I like bananas a bunch

I heard about a hippie who misinterpreted the term “love beads,” and you can guess the rest.

It’s not that hippies don’t take showers, it’s just they don’t use soap. They’d lather not.

Men are generally less inclined to use cleansers than women, because they deter gents.

Back in college, I could barely pay my bills, even having to choose between laundry detergent and a small breakfast snack. Sometimes it was All or muffin.

Back in college I thought that I was doing poorly in Human Reproductivity because I almost failed the male reproductive organ test. Fortunately, the professor graded mine on a curve.

In college I learned how to take really good notes. It worked well until the smart kids caught on and hid them from me.

I used to take notes in music class.

Just wondering, do you think it’s alright for me to start drinking as soon as the kids are in class? Or am I just a terrible teacher?

My wife is a reading teacher. She was going to teach math but math teachers end up having too many problems.

It’s the chemistry teachers who have all the solutions.

It’s the baseball coaches that are always getting the runs.

And beach volleyball teams get sunburns

History teachers are sleazy. They’re always asking their students for dates.

Never get in a conversation with a math teacher about pi, it just goes on and on and on.

:shamrock: Irish everyone a happy St.
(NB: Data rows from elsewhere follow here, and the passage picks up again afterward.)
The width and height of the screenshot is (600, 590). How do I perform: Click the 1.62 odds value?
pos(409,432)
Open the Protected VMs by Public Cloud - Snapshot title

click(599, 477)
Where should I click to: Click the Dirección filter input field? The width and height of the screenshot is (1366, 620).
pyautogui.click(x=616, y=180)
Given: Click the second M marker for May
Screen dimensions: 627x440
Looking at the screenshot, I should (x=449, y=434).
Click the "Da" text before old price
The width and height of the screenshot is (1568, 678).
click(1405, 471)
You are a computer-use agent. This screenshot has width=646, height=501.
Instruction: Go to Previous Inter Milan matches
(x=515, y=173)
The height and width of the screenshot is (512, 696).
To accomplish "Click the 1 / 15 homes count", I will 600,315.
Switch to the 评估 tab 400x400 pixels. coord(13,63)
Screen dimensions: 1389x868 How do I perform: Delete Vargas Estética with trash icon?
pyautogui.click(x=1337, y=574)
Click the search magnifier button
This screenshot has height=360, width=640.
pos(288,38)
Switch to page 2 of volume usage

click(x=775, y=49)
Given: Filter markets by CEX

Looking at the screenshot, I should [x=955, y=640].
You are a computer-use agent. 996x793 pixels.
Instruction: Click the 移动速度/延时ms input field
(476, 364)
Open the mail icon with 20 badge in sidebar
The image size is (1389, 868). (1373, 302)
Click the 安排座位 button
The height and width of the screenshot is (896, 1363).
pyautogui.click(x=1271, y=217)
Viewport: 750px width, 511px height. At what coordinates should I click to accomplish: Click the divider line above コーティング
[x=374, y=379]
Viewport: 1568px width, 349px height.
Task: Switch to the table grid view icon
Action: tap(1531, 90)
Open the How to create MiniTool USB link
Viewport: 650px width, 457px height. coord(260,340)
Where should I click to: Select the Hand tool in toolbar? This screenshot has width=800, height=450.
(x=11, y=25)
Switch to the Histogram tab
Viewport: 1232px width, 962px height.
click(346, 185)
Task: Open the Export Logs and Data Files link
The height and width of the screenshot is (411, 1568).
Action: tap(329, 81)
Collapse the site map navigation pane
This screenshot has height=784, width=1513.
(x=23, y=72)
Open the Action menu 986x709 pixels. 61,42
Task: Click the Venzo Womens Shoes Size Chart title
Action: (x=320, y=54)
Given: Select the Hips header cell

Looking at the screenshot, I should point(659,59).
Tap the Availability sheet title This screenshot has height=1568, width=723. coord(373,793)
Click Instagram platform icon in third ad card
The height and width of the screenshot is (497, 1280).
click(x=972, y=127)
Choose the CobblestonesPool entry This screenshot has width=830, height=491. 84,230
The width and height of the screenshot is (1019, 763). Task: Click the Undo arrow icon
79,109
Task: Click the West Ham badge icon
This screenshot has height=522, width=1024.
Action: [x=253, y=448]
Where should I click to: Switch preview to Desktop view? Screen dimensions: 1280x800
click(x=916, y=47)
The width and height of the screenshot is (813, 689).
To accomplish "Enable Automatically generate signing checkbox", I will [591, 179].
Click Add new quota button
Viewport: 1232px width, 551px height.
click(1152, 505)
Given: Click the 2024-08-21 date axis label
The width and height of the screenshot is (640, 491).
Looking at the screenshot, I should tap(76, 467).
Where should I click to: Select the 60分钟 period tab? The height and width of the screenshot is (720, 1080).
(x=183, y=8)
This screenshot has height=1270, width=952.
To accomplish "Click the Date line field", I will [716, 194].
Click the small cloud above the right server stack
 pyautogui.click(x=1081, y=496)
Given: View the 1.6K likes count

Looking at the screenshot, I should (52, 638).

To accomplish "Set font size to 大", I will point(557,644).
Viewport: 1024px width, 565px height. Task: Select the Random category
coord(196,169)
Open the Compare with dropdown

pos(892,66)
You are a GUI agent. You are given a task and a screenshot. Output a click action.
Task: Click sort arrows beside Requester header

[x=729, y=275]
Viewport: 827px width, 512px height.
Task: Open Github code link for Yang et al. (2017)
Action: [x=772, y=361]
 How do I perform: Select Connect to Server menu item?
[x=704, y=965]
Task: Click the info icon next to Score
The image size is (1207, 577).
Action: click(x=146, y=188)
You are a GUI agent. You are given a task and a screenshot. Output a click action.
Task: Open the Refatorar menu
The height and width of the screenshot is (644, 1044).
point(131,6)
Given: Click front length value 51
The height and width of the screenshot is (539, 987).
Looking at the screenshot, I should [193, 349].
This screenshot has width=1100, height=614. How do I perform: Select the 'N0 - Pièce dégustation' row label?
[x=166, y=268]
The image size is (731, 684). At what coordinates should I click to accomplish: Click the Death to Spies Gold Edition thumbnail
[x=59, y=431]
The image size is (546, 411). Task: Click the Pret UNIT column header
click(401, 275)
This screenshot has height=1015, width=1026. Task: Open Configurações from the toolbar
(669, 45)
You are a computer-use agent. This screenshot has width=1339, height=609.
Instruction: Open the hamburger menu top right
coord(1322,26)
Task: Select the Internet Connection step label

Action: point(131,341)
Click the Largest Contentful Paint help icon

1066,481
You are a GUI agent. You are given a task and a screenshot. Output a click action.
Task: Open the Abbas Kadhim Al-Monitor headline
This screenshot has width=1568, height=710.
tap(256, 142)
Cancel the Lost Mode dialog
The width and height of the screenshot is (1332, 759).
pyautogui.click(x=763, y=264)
Paddy’s Day!:four_leaf_clover:

:beers: A perfect day for pour decisions!:nauseated_face:

You really have to hand it to St. Patrick. He subtracted the adders, which would have divided Ireland if they had multiplied.

(I totally stole that from another Straight Doper)

Today it’s easy being green.

The eye doctor told me I was color blind. That was really a bolt from the green.

So you weren’t reddy for that news?

My eye doctor told me I have conjunctivitis. Guess I’ll have to scratch my plans.